* **EXERCISE PROMPT**
Copy the lines below verbatim, covering the stretch from the first line through the line that contains "click(x=90, y=210)". Include both ends and nothing after that line.

=== EXTRACTED DATA ===

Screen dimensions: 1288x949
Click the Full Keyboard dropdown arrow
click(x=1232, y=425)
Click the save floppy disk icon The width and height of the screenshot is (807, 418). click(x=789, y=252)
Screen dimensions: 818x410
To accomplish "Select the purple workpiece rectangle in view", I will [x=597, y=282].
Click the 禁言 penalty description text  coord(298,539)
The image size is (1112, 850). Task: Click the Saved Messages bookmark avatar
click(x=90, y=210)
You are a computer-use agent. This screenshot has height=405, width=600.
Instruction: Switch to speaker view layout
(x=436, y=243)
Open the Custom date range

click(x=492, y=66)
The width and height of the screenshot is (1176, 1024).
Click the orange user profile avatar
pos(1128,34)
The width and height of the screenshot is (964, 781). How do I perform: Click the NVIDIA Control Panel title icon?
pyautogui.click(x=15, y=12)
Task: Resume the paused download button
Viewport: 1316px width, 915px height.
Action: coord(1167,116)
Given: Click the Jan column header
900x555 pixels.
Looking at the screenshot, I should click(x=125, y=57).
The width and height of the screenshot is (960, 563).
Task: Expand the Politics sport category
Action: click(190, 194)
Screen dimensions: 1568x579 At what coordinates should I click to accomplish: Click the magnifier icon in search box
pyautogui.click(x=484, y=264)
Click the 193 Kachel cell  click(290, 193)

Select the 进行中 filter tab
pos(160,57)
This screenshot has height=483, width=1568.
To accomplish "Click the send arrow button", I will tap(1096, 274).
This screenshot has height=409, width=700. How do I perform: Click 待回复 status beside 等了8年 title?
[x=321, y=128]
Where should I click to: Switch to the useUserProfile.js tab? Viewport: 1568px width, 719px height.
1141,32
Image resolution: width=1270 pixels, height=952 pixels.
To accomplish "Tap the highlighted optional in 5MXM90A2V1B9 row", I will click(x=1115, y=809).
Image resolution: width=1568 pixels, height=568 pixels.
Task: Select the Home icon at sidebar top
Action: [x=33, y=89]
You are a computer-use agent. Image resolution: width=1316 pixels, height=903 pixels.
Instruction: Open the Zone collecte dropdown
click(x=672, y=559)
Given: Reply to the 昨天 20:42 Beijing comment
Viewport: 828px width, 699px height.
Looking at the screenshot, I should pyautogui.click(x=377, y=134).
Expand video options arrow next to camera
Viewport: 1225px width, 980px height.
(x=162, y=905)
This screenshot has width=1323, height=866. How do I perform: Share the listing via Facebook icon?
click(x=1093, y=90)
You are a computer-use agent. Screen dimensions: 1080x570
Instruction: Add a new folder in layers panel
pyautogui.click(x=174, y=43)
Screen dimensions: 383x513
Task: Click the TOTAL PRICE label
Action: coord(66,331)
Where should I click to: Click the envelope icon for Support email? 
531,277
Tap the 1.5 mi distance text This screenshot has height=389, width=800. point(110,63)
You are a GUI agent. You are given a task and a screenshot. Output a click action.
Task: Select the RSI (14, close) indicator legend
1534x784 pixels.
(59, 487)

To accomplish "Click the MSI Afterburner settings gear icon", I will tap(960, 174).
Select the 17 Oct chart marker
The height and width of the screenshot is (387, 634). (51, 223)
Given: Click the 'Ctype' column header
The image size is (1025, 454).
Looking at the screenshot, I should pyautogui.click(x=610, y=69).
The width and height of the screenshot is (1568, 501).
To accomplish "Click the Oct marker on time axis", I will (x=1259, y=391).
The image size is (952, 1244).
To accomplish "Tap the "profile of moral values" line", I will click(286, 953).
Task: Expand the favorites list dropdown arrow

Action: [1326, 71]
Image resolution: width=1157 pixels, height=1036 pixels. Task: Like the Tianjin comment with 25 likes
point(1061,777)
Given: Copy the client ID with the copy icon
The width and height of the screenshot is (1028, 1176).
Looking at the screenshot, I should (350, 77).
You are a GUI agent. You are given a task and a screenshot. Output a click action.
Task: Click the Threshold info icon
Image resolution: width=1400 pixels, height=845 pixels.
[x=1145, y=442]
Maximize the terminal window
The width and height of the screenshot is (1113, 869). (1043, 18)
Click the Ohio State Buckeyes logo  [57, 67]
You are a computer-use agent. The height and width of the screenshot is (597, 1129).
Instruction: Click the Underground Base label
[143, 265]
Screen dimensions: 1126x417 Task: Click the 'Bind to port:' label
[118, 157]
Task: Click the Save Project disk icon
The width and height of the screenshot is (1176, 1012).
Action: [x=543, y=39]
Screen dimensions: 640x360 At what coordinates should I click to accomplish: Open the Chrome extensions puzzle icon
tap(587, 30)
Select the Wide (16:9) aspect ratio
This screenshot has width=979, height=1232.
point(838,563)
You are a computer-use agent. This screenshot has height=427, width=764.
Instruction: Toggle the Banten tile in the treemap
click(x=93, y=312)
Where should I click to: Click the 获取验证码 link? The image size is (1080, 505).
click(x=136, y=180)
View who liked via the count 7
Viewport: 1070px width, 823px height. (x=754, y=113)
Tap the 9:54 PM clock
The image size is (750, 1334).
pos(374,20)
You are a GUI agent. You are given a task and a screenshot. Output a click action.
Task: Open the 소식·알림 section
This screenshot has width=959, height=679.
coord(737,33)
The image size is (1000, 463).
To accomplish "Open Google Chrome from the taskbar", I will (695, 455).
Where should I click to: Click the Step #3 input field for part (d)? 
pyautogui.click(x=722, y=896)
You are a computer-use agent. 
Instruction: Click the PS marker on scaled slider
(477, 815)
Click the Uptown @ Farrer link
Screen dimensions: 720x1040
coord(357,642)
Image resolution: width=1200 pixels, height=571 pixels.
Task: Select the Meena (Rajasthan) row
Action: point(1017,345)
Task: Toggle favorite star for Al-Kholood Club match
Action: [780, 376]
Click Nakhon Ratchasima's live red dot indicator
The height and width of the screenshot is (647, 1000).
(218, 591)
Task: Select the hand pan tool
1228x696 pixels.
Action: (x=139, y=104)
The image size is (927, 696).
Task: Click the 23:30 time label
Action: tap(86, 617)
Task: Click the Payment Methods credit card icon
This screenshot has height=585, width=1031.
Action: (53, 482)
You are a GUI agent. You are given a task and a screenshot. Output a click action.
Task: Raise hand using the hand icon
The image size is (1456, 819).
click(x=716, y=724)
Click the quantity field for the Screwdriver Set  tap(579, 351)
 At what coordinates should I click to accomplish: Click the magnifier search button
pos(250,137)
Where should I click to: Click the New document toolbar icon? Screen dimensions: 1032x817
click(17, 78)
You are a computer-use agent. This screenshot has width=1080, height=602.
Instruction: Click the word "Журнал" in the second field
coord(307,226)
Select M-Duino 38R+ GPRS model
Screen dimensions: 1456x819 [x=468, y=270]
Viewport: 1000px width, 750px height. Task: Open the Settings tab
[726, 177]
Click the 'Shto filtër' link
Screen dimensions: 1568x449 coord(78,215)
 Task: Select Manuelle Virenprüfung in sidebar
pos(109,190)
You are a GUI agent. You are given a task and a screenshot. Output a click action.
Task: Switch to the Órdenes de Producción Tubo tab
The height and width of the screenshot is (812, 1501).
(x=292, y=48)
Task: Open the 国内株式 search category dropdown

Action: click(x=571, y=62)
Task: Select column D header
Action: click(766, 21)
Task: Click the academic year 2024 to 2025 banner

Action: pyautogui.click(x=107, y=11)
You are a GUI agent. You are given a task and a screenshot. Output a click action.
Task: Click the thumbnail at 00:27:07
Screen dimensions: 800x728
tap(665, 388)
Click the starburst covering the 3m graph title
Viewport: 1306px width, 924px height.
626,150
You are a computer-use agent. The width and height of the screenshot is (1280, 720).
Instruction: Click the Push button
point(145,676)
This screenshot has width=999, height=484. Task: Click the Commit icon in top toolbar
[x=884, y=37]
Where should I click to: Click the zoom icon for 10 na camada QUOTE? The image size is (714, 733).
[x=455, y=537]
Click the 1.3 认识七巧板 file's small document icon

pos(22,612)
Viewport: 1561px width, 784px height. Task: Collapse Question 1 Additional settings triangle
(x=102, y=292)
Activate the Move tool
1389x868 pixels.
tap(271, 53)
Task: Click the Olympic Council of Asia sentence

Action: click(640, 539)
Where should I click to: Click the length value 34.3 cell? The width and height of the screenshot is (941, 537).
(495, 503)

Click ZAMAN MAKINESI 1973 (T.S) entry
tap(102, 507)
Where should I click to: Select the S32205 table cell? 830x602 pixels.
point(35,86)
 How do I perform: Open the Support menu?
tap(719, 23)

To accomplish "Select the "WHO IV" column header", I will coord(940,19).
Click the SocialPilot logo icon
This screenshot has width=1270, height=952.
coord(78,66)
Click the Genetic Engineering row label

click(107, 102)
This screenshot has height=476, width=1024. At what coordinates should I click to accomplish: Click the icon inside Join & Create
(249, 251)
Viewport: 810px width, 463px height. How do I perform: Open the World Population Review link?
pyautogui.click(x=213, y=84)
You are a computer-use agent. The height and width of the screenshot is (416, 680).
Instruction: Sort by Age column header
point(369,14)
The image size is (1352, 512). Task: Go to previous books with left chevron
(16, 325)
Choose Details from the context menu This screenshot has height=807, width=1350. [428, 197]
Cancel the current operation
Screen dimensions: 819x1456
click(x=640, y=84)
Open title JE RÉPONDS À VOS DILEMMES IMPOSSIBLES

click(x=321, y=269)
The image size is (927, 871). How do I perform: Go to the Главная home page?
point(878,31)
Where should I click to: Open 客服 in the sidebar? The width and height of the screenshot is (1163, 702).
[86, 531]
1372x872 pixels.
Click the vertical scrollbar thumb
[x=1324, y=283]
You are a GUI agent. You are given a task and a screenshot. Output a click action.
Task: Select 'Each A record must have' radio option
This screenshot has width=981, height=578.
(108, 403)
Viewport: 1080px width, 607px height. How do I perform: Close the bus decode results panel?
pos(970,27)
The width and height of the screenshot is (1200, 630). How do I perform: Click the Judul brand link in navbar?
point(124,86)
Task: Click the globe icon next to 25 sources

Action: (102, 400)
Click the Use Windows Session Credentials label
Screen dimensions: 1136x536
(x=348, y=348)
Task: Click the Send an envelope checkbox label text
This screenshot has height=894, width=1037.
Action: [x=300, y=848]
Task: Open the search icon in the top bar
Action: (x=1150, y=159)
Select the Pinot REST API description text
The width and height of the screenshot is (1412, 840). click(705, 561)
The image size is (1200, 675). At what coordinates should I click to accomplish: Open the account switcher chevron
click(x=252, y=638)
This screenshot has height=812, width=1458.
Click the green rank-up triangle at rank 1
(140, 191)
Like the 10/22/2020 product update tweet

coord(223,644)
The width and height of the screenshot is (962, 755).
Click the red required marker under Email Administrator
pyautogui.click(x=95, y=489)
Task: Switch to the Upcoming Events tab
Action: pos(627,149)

===

* **WRITTEN REPLY**
Screen dimensions: 1288x949
Click the Full Keyboard dropdown arrow
click(x=1232, y=425)
Click the save floppy disk icon The width and height of the screenshot is (807, 418). click(x=789, y=252)
Screen dimensions: 818x410
To accomplish "Select the purple workpiece rectangle in view", I will [x=597, y=282].
Click the 禁言 penalty description text  coord(298,539)
The image size is (1112, 850). Task: Click the Saved Messages bookmark avatar
click(x=90, y=210)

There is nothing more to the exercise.